TxDOT’s rationale is this is the quickest way to widen the freeway by temporarily removing the road from half the right-of-way but in reality has created a very unsafe road with no breakdown lanes with no way to pull off of a vehicle stalls which is the very environment where this crash happened. No one could get out of the way and since this is an interstate the Department of Transportation signed off on this configuration.  In a report by Austin TX NBC Affiliate KXAN on April 10, 2025, detailing the NTSB’s latest preliminary report which states that the truck hit two vehicles immediately, then traveled another 0.1 miles or 528 feet striking the other sixteen vehicles.  What was also touched on in this report is the attorney for Araya stated that there has not been any update to the charges from the Travis County District Attorney’s Office and that the charges related to DUI are still in effect and have yet to be dropped.

Trying to label the crash as DUI hides the fact that this section of I-35 is unsafe, just as much as it hides the fact that the driver was unqualified and was only given a license due to DEI.
Regarding the qualifications of the driver to be able to read and comprehend English, there used to be a English language requirements for CDL holders not unlike the English language requirement for FAA pilot ratings which is an international standard set by ICAO since 2008.  However The Obama administration rescinded the English proficiency requirement for CDL holders in 2016.
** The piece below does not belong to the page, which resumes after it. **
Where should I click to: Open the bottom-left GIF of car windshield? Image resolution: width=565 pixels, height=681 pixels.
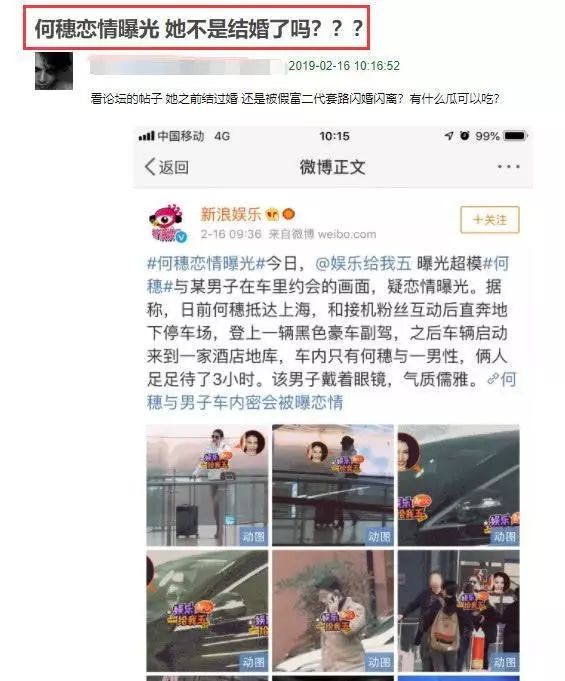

This prompted Members of Congress to propose legislation mandating that CDL holders need to read and comprehend English fluently.
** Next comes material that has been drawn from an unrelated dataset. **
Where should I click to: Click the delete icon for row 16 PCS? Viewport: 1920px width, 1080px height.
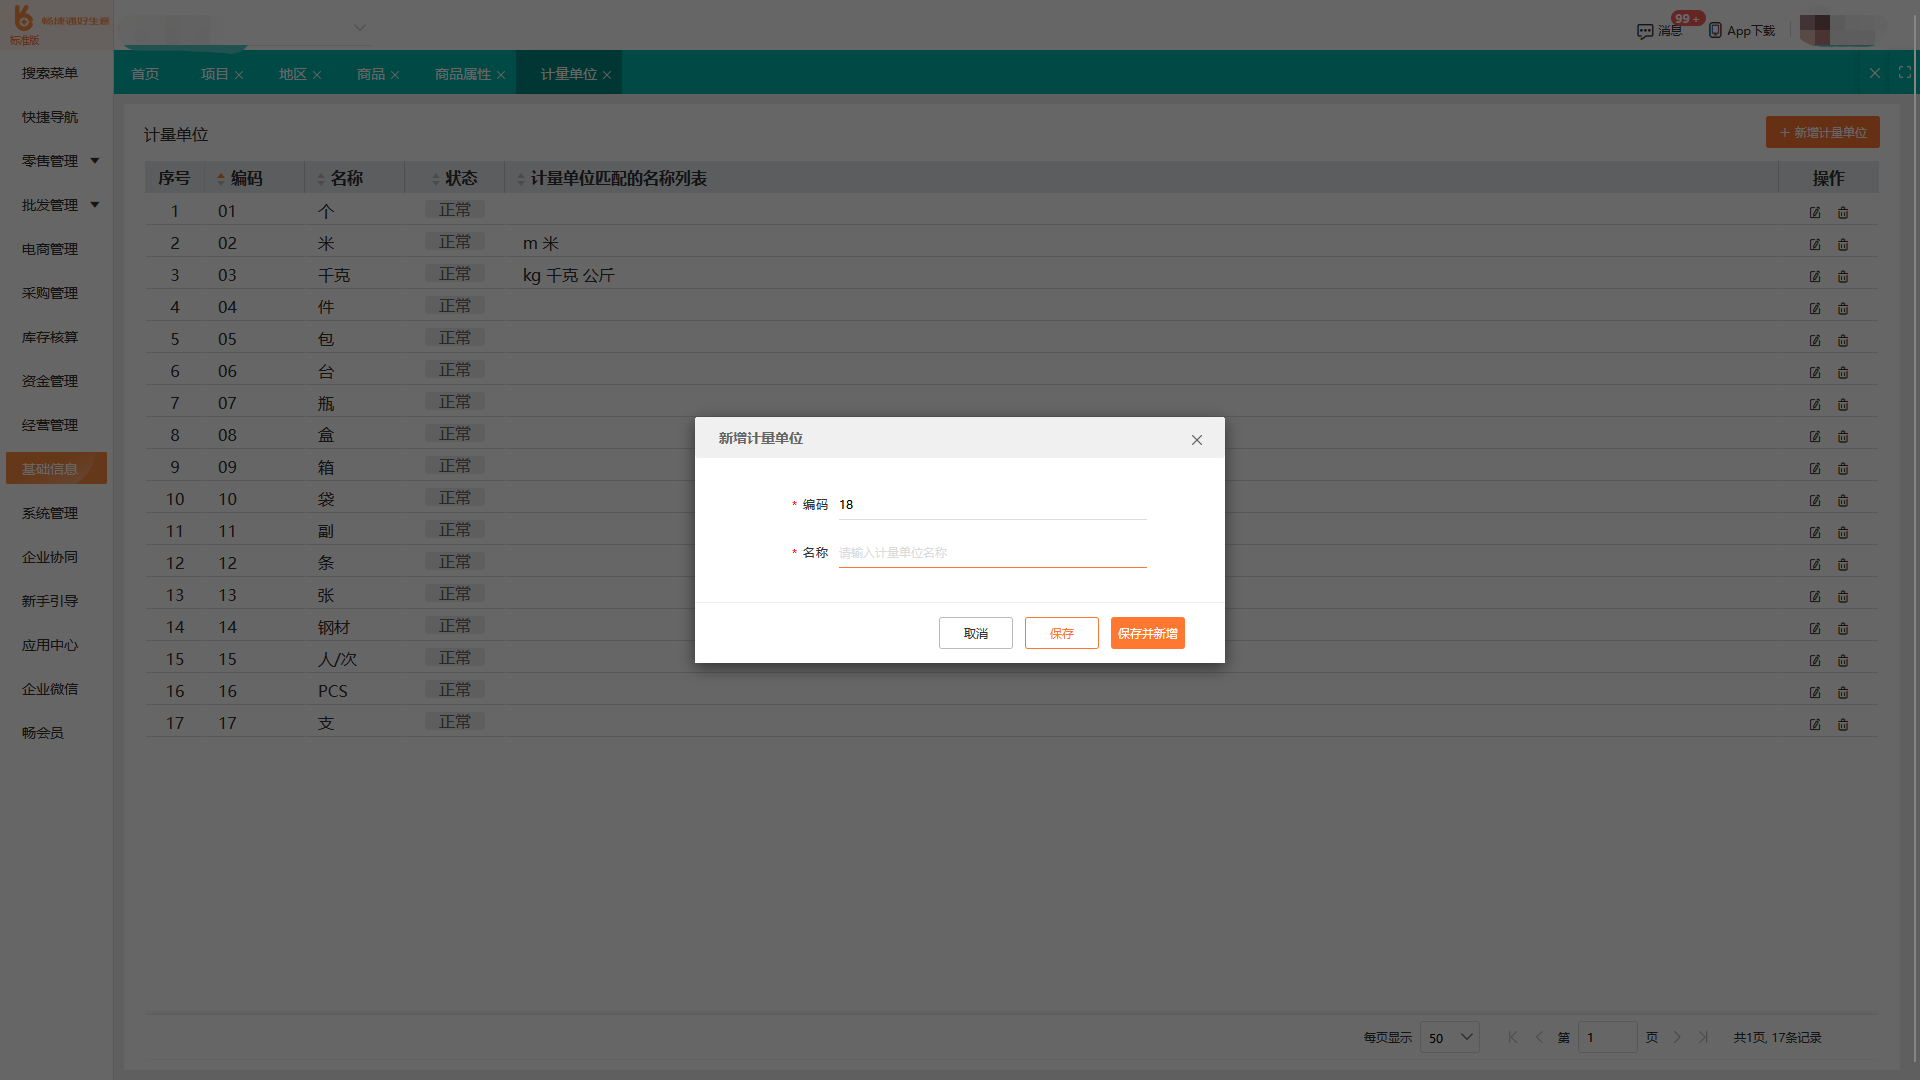click(x=1844, y=692)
In this new era of DOGE, We can only hope that these actual facts actually get up the chain of command at the Department of Transportation to Secretary Sean Duffy himself. First, the condition of I-35 itself and why such a heavily trafficked road was allowed to be in such an unsafe configuration during this construction that is going to last several years. Second, are the non-domicile CDLs and DOT medical certifications that are being handed out like candy due to DEI.

Look to the skies, too

On a related note regarding our nation’s pilot shortage an an uptick in dangerous situations: Why is it that the Federal Aviation Administration (FAA, also under the Department of Transportation) has been allowed to create a medical purgatory of red tape when DOT seems to have no standards for commercial vehicle drivers, who are often screened by the same doctors?
There’s a clear double-standard at play: the FAA is cognitively profiling pilots who were taken out of the skies following simple discoveries like ADHD in elementary school or seeing a doctor for a routine heart screening. Meanwhile, non-domicile CDL drivers are handed medical certificates with no scrutiny.
If nothing else, this entire situation proves that the DOT/FAA medical certificate process is more political than about safety of transportation and should be abolished — whether it’s DOT on the roads or FAA in the skies. Anyway you shake it, people have died because of DEI and this won’t be the last time unless the policies change.

It’s time for these commercial transport jobs to go back to U.S. citizens and vetted green card holders.  It’s time to abolish the bias against qualified citizens and the bias towards unqualified non-domical migrants, leveling the playing fields for all regarding qualifications and DOT/FAA medical certifications, ending the weaponization of the medical certificate process.